Estrai le righe comprese tra quella che contiene "Toggle the rear view R button" e quella che contiene "pos(229,24)", entrambe incluse, e riportale identiche, senza aggiungere nient'altro.

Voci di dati
· · · · ·

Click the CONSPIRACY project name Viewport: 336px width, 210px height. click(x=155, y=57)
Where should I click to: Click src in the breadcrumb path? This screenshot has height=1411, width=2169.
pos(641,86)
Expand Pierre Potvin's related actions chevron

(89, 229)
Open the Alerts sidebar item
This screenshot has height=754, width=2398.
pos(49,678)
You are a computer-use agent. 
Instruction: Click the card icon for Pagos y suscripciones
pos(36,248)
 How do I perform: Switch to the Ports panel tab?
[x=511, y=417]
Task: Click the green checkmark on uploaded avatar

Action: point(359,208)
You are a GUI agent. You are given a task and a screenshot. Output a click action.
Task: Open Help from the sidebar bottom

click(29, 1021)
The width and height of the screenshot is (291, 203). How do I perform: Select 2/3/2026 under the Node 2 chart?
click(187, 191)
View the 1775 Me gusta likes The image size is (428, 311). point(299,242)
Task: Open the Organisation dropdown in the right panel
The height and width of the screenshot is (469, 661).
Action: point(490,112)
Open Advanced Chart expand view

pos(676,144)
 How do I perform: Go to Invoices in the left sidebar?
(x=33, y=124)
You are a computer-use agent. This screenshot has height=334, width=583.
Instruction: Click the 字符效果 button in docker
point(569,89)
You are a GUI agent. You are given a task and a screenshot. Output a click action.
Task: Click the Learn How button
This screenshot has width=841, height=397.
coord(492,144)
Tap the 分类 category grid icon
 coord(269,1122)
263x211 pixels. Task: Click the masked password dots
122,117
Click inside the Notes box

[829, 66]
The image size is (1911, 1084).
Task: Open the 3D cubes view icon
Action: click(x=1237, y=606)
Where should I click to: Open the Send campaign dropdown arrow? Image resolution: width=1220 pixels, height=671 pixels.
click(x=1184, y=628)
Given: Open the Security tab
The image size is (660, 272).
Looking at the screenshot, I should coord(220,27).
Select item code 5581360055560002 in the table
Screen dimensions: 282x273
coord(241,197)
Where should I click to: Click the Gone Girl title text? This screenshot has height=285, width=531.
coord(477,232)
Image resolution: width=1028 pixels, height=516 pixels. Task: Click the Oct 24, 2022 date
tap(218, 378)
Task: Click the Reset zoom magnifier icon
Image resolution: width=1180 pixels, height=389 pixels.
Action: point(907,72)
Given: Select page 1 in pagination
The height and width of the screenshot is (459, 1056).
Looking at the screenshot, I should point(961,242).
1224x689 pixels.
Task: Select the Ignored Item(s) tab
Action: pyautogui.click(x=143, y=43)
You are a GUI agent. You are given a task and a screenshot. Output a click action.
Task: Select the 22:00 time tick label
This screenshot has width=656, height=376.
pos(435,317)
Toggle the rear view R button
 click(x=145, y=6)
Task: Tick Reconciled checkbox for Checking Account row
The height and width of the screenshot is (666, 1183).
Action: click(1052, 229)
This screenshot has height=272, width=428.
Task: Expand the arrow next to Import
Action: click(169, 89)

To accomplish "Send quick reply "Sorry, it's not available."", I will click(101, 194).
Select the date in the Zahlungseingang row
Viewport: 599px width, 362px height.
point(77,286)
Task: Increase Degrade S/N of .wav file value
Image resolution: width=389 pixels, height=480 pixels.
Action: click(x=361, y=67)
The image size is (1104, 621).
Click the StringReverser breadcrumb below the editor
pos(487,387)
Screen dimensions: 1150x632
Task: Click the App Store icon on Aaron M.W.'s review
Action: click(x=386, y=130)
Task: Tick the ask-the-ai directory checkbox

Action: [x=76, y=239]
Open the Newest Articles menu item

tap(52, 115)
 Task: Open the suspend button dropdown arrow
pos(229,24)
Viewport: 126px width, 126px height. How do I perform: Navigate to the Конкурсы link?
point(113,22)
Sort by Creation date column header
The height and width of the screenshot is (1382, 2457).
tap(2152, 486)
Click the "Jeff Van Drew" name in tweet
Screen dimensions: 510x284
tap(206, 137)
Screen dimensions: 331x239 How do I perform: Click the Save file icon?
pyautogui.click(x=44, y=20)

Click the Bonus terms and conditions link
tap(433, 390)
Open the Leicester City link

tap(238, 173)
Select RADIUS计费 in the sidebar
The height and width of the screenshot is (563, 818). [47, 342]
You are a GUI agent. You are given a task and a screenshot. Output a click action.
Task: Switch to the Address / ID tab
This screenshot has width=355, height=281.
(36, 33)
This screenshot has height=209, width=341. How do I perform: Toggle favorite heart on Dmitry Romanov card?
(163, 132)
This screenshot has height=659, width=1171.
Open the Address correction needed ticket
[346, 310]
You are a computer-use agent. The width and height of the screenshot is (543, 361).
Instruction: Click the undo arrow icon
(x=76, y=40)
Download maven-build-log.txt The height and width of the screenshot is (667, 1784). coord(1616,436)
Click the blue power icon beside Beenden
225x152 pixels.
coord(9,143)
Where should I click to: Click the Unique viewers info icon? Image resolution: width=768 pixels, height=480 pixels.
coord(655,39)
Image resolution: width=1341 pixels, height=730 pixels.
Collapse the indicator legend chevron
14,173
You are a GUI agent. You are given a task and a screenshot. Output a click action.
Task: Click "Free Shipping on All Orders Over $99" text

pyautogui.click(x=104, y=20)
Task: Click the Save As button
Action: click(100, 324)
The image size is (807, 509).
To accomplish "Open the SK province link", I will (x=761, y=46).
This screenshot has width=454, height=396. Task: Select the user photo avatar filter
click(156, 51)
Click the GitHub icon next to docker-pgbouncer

· · · · ·

Soluzione del problema >>
Toggle the rear view R button
 click(x=145, y=6)
Task: Tick Reconciled checkbox for Checking Account row
The height and width of the screenshot is (666, 1183).
Action: click(1052, 229)
This screenshot has height=272, width=428.
Task: Expand the arrow next to Import
Action: click(169, 89)

To accomplish "Send quick reply "Sorry, it's not available."", I will click(101, 194).
Select the date in the Zahlungseingang row
Viewport: 599px width, 362px height.
point(77,286)
Task: Increase Degrade S/N of .wav file value
Image resolution: width=389 pixels, height=480 pixels.
Action: click(x=361, y=67)
The image size is (1104, 621).
Click the StringReverser breadcrumb below the editor
pos(487,387)
Screen dimensions: 1150x632
Task: Click the App Store icon on Aaron M.W.'s review
Action: click(x=386, y=130)
Task: Tick the ask-the-ai directory checkbox

Action: [x=76, y=239]
Open the Newest Articles menu item

tap(52, 115)
 Task: Open the suspend button dropdown arrow
pos(229,24)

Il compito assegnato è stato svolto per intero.